# BRIEF
Would you return, word for word, the lines of the data below from the line with "the @ChartProf handle text" through the line with "Task: Click the vae", and no others?

# EXERCISE MATERIAL

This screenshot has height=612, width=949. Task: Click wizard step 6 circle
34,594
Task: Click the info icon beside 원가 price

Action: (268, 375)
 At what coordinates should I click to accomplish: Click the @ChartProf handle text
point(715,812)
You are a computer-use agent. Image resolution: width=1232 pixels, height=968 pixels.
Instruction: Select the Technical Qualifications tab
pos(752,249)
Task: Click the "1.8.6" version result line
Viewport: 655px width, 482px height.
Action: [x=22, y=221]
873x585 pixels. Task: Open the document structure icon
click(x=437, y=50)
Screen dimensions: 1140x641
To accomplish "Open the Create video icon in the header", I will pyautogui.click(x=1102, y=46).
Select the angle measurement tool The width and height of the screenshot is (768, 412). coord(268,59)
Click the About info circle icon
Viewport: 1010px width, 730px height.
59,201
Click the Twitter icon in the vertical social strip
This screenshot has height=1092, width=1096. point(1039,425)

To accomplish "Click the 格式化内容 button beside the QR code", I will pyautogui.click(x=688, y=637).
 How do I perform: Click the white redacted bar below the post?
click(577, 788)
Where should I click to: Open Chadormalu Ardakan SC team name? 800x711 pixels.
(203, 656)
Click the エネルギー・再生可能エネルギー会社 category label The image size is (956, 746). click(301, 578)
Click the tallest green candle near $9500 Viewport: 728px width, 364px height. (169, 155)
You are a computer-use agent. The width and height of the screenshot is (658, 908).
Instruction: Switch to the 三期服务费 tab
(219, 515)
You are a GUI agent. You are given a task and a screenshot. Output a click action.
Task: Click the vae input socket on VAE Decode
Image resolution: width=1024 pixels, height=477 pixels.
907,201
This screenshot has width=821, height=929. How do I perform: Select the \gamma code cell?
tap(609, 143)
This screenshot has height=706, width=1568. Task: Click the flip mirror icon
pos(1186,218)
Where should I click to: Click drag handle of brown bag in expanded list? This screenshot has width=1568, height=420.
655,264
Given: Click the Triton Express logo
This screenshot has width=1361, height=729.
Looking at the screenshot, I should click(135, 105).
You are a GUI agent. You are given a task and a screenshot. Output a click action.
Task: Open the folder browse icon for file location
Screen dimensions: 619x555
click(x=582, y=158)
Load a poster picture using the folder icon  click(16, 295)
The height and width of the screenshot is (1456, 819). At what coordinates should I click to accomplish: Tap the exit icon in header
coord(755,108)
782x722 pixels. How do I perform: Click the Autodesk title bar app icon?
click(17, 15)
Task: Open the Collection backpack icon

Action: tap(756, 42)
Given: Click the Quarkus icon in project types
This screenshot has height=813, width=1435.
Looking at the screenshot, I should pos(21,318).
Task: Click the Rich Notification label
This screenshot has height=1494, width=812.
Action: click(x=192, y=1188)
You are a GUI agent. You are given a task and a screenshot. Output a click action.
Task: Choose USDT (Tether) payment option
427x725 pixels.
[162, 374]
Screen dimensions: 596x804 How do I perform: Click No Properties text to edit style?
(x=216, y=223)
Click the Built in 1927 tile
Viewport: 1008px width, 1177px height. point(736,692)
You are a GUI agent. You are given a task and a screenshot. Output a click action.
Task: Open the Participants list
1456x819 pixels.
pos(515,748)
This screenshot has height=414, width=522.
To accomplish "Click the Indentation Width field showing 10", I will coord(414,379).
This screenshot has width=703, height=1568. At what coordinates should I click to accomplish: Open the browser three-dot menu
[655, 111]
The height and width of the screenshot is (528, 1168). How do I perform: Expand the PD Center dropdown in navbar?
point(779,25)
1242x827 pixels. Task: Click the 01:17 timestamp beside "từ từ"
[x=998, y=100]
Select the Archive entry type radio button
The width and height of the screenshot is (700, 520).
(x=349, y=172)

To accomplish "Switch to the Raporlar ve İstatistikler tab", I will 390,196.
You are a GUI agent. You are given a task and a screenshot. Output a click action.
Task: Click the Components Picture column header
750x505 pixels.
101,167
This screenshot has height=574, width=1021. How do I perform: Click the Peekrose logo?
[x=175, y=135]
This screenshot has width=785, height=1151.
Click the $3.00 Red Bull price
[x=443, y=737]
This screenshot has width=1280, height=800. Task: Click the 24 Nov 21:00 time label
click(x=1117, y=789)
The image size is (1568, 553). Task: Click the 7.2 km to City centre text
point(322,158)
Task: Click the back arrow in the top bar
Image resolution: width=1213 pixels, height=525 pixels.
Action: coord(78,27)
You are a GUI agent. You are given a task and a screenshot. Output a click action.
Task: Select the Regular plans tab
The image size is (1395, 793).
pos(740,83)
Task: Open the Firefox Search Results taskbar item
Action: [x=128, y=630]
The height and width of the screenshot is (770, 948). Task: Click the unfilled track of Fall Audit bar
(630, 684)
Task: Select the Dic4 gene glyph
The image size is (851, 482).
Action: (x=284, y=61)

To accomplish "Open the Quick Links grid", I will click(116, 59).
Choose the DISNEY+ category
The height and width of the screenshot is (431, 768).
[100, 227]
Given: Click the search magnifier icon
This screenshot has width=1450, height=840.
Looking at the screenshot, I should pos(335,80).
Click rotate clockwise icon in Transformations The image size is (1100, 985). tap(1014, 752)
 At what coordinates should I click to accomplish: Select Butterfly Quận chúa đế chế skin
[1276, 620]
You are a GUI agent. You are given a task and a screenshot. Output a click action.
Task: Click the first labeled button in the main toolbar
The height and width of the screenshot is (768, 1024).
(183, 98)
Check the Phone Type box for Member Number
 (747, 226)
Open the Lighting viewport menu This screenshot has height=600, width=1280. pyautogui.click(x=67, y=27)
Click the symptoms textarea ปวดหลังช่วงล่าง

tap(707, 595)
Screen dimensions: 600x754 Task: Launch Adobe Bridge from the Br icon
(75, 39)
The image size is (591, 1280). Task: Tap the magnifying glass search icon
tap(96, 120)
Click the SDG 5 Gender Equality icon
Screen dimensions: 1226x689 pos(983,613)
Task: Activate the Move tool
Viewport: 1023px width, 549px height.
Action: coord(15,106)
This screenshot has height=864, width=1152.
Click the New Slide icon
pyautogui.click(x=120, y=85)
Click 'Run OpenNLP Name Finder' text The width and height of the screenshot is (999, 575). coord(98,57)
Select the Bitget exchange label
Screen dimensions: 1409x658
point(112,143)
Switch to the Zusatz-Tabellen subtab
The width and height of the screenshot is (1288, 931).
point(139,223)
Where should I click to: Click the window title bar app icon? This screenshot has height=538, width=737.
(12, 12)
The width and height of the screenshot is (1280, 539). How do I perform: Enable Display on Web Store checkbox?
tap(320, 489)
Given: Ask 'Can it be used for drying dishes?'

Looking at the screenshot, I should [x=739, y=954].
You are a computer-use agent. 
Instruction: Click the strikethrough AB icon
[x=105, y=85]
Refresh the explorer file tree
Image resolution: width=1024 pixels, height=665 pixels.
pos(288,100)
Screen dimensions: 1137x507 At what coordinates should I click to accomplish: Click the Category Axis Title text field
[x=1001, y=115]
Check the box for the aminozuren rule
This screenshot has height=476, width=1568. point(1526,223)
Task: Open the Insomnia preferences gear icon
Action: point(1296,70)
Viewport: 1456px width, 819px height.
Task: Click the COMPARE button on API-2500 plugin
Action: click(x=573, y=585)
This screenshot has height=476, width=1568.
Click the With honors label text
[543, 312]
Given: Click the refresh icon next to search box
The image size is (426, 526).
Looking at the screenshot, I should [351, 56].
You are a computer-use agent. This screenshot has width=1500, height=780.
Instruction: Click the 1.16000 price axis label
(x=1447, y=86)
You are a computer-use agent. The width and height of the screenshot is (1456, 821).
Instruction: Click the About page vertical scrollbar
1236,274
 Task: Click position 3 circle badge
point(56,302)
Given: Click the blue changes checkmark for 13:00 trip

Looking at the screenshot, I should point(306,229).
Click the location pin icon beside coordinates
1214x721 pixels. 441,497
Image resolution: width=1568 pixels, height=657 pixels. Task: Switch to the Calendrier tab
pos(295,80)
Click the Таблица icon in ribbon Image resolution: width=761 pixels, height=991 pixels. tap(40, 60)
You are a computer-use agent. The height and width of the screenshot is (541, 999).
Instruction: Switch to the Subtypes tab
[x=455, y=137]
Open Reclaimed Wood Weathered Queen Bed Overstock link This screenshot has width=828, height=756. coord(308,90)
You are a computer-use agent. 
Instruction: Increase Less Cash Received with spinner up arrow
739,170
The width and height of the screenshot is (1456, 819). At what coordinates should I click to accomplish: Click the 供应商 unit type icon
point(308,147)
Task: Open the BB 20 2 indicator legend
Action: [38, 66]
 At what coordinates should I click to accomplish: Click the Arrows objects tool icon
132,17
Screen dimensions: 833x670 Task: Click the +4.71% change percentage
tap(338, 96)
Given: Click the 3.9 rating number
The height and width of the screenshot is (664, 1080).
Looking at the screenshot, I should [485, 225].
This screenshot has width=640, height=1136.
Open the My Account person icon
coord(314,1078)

# SOLUTION
 At what coordinates should I click to accomplish: Click the @ChartProf handle text
point(715,812)
You are a computer-use agent. Image resolution: width=1232 pixels, height=968 pixels.
Instruction: Select the Technical Qualifications tab
pos(752,249)
Task: Click the "1.8.6" version result line
Viewport: 655px width, 482px height.
Action: [x=22, y=221]
873x585 pixels. Task: Open the document structure icon
click(x=437, y=50)
Screen dimensions: 1140x641
To accomplish "Open the Create video icon in the header", I will pyautogui.click(x=1102, y=46).
Select the angle measurement tool The width and height of the screenshot is (768, 412). coord(268,59)
Click the About info circle icon
Viewport: 1010px width, 730px height.
59,201
Click the Twitter icon in the vertical social strip
This screenshot has height=1092, width=1096. point(1039,425)

To accomplish "Click the 格式化内容 button beside the QR code", I will pyautogui.click(x=688, y=637).
 How do I perform: Click the white redacted bar below the post?
click(577, 788)
Where should I click to: Open Chadormalu Ardakan SC team name? 800x711 pixels.
(203, 656)
Click the エネルギー・再生可能エネルギー会社 category label The image size is (956, 746). click(301, 578)
Click the tallest green candle near $9500 Viewport: 728px width, 364px height. (169, 155)
You are a computer-use agent. The width and height of the screenshot is (658, 908).
Instruction: Switch to the 三期服务费 tab
(219, 515)
You are a GUI agent. You are given a task and a screenshot. Output a click action.
Task: Click the vae input socket on VAE Decode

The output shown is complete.